All’arrivo nel 2004, «il Sud Sudan era un Paese povero, ma dignitoso. Non c’era quasi nulla, a Juba le persone bianche erano solo una decina, principalmente noi di Ovci e il personale della Croce Rossa internazionale. Gestivamo un centro di riabilitazione, l’unico in tutta la nazione, un dispensario, una scuola materna Le persone vivevano in estrema povertà, ma non nella miseria». Dopo l’indipendenza ottenuta dal Sudan con un referendum nel 2011, la situazione precipita nel 2013. Lo scoppio di una guerra civile sconvolge il paese e Manuela Vittor assiste in prima persona alle violenze, alla povertà crescente, alla disperazione della gente. Si stima che almeno 400mila persone siano morte per gli effetti della guerra, che ha portato fame e carestie. I profughi sono stati quattro milioni. «Nell’ospedale statale «nei primi anni dal mio arrivo si facevano ancora le operazioni chirurgiche. Ora, se uno ne ha bisogno, o può permettersi di pagarla, o deve rinunciare».
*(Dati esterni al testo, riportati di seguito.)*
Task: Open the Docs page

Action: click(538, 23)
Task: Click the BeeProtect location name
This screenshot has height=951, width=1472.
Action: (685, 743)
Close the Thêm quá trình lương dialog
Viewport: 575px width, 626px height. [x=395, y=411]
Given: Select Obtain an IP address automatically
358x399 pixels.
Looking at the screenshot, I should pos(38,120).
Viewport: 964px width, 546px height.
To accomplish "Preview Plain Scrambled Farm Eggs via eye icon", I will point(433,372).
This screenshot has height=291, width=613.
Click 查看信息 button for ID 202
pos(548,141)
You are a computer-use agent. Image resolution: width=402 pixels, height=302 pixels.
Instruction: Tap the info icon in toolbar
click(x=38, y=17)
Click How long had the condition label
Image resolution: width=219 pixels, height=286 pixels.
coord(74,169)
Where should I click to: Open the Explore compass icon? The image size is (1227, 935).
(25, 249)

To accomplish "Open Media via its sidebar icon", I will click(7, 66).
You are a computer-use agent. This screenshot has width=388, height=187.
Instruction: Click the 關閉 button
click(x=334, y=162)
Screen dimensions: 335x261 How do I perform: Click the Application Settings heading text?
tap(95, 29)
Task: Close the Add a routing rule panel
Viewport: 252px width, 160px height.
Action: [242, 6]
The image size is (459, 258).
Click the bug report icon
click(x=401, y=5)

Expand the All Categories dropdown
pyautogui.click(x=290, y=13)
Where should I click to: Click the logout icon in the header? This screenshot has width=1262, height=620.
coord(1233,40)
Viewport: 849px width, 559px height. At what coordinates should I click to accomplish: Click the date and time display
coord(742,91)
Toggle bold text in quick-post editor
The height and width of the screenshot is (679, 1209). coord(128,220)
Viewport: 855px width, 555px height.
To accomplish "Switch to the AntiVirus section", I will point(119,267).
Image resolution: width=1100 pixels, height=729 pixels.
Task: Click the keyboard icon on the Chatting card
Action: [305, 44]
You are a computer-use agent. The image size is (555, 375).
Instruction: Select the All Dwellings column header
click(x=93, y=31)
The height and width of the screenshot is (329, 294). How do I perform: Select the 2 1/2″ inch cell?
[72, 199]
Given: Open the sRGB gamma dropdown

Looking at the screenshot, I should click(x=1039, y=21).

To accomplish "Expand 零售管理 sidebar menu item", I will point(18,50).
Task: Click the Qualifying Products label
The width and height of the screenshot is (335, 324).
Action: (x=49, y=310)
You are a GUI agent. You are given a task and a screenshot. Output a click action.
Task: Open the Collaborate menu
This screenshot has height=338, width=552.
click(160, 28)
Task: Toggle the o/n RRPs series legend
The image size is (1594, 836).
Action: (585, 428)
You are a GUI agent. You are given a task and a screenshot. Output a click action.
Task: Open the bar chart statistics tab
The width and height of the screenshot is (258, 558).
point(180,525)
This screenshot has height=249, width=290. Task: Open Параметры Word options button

I progetti a sostegno dei più poveri

Nelle difficoltà, la trevigliese dà vita a operazioni di microcredito per avviare attività, iniziative di sostegno ai più poveri, progetti di inclusione, promozione umana e sociale. In un Paese in cui, secondo dati Unicef del 2021, il tasso di analfabetismo femminile è il più elevato del mondo: ogni cento maschi, solo 75 femmine sono iscritte alla scuola elementare, e meno dell’1% la conclude. Vittor avvia anche un corso di laurea per fisioterapisti, allo scopo di formare giovani del posto e dare loro un futuro. «Tra le soddisfazioni più grandi, c’è tornare anno dopo anno a Juba e scoprire che gli studenti della scuola di fisioterapia hanno trovato lavoro, oppure stanno seguendo un master per migliorare le loro competenze, o ancora sono entrati nello staff della Croce rossa: di recente è successo a tre ragazzi». Risultati che si ottengono, conclude, «tenendo sempre davanti a sé lo spirito del nostro fondatore, don Monza. Diceva che «il bene deve essere fatto bene».